How can be abused: Malicious applications may monitor, redirect or prevent outgoing calls.

android.permission.READ_CALENDAR

Intended Use: Allows an application to read all of the calendar events stored on your phone.

How can be abused: Malicious applications can use this to send your calendar events to other people.

android.permission.READ_CONTACTS

Intended Use: Allows an application to read all of the contact (address) data stored on your phone.

How can be abused: Malicious applications can use this to send your data to other people.

android.permission.READ_SMS

Intended Use: Allows application to read SMS messages stored on your phone or SIM card.

How can be abused: Malicious applications may read your confidential messages.

android.permission.RECEIVE_MMS

Intended Use: Allows application to receive and process MMS messages.

How can be abused: Malicious applications may monitor your messages or delete them without showing them to you.

android.permission.REORDER_TASKS

Intended Use: Allows an application to move tasks to the foreground and background.

How can be abused: Malicious applications can force themselves to the front without your control.

android.permission.SET_DEBUG_APP

Intended Use: Allows an application to turn on debugging for another application.

How can be abused: Malicious applications can use this to kill other applications.

android.permission.SET_PREFERRED_APPLICATIONS

Intended Use: Allows an application to modify your preferred applications.

How can be abused: This can allow malicious applications to silently change the applications that are run, spoofing your existing applications to collect private data from you.

android.permission.SYSTEM_ALERT_WINDOW

Intended Use: Allows an application to show system-alert windows.

How can be abused: Malicious applications can take over the entire screen of the phone.

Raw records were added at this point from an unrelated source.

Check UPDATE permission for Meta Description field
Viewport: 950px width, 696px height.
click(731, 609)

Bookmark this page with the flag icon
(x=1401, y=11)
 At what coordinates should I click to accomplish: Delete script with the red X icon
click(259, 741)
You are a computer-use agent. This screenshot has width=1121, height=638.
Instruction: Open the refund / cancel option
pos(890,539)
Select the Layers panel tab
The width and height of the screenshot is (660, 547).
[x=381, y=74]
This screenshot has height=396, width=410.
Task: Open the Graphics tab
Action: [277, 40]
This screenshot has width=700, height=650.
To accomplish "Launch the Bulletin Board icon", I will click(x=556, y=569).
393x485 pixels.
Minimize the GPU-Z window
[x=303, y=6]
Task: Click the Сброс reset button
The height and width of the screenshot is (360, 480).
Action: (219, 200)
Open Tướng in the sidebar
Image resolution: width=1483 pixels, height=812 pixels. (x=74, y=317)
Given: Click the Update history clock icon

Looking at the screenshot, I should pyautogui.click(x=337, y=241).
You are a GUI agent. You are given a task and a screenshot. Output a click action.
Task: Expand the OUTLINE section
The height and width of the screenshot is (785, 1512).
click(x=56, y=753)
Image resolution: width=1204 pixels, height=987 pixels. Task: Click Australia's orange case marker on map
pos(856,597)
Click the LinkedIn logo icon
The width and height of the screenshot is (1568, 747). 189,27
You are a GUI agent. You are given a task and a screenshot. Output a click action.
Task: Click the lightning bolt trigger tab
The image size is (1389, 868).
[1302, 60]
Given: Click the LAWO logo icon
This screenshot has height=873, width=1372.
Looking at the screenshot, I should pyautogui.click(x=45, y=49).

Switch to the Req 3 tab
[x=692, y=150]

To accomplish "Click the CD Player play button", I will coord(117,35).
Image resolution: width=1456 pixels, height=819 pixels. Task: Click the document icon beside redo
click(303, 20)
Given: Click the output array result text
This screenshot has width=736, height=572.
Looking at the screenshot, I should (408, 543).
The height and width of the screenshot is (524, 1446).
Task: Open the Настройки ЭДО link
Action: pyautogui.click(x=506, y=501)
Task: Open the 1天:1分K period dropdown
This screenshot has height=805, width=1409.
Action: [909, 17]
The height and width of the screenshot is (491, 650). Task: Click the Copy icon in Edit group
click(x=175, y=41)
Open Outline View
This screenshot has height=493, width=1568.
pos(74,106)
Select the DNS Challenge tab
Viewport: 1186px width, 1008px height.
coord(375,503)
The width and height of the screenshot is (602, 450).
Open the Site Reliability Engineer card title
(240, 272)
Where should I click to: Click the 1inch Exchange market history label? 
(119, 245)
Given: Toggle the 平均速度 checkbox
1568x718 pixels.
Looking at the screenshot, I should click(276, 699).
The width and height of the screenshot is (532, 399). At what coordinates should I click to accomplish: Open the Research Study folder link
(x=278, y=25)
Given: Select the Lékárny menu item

android.permission.WRITE_CALENDAR

Intended Use: Allows an application to add or change the events on your calendar, which may send emails to guests.

How can be abused: Malicious applications can use this to erase or modify your calendar events or to send emails to guests.

android.permission.WRITE_CONTACTS

Intended Use: Allows an application to modify the contact (address) data stored on your phone.

How can be abused: Malicious applications can use this to erase or modify your contact data.